Return each line of the listing below that contains the string "dimensions". Treat uppercase and lowercase as different.

**** Task inputs

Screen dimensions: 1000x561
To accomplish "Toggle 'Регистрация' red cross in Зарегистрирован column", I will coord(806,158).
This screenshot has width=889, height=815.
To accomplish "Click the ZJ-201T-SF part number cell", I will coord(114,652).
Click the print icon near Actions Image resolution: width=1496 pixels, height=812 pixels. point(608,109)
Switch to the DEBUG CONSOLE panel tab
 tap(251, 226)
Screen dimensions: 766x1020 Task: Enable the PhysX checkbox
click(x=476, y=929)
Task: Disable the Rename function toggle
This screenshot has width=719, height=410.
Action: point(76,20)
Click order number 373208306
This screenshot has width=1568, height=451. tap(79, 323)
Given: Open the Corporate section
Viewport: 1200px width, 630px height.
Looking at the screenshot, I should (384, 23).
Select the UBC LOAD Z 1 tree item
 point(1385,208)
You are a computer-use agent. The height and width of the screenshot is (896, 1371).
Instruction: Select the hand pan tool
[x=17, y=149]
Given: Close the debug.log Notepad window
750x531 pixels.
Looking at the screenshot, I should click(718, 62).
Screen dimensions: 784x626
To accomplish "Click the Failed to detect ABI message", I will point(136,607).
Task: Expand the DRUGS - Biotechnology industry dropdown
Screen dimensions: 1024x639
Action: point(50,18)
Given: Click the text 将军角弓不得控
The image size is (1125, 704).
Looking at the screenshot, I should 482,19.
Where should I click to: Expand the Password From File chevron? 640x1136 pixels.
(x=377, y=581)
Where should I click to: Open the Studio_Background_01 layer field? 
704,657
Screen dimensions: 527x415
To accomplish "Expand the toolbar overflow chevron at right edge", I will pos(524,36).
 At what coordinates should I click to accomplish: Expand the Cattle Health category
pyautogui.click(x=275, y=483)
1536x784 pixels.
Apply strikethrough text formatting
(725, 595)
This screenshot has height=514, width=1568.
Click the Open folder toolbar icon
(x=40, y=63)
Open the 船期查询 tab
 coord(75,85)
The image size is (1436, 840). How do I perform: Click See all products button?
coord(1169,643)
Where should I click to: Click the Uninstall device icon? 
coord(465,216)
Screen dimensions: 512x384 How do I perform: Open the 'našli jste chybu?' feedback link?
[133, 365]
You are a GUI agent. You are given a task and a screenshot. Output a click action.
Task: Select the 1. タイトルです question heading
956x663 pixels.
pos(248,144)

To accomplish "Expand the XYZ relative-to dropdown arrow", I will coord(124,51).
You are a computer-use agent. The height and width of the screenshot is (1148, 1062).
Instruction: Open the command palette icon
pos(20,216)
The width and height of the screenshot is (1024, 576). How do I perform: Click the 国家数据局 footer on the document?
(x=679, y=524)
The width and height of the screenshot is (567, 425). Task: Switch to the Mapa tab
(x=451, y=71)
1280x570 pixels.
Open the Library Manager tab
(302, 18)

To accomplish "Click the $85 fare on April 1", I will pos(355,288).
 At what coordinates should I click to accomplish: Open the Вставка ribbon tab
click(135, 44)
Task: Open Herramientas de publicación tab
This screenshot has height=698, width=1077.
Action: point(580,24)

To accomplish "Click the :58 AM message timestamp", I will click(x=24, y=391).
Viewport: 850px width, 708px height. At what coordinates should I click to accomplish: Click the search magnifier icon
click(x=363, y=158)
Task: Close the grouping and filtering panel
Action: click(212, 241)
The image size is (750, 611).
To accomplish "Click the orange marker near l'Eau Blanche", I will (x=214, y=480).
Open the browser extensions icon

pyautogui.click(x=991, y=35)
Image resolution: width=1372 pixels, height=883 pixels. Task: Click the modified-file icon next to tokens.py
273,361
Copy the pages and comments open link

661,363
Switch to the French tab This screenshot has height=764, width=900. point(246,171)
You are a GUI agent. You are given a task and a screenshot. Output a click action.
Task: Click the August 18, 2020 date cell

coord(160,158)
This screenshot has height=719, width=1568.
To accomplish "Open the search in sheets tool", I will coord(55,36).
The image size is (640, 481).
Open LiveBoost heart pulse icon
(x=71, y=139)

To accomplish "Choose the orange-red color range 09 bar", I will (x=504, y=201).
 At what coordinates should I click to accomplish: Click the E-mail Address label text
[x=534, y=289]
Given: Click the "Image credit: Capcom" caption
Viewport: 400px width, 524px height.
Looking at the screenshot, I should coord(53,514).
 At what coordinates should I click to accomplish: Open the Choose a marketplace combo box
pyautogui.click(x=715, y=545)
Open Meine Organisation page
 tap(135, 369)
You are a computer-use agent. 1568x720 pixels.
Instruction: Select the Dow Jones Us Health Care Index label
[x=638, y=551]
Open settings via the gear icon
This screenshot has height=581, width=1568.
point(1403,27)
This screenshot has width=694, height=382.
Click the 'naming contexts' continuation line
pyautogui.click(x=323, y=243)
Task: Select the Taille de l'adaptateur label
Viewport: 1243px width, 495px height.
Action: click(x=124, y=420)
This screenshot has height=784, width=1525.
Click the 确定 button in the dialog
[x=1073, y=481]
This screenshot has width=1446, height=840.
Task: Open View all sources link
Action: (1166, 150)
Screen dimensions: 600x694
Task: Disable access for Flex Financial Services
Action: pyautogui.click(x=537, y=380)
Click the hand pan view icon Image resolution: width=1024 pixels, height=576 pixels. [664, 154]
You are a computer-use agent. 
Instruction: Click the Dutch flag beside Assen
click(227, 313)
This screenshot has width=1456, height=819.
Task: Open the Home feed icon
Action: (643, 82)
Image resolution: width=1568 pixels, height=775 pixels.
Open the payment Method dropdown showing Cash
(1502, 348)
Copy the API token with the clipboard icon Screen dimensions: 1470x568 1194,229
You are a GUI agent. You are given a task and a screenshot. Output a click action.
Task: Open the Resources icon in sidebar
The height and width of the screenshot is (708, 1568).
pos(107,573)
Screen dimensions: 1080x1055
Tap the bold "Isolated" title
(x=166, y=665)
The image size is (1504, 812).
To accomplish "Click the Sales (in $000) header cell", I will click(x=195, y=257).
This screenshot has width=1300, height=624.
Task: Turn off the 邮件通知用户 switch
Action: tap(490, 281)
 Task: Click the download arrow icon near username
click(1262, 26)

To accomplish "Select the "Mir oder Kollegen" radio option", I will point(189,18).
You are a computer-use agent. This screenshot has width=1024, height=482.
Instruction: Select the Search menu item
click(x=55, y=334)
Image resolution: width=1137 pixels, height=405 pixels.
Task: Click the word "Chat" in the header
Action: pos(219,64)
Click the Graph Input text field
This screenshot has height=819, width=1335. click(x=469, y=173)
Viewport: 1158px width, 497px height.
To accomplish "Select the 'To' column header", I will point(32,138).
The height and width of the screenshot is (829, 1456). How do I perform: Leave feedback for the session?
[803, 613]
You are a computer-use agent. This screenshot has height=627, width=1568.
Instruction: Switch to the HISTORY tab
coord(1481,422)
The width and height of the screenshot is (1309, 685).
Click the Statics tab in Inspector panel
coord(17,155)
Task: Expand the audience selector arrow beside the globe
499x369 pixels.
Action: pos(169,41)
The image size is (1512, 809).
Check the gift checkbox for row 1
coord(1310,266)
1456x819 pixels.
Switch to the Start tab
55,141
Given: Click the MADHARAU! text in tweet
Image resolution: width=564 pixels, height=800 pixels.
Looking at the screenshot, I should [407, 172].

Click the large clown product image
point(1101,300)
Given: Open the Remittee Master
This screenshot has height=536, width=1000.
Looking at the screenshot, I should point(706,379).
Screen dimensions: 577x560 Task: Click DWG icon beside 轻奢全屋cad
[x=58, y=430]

********

_Reply to the task_.
Screen dimensions: 1000x561
Screen dimensions: 766x1020 Task: Enable the PhysX checkbox
Screen dimensions: 784x626
Screen dimensions: 1024x639
Screen dimensions: 527x415
Screen dimensions: 512x384 How do I perform: Open the 'našli jste chybu?' feedback link?
Screen dimensions: 600x694
Copy the API token with the clipboard icon Screen dimensions: 1470x568 1194,229
Screen dimensions: 1080x1055
Screen dimensions: 577x560 Task: Click DWG icon beside 轻奢全屋cad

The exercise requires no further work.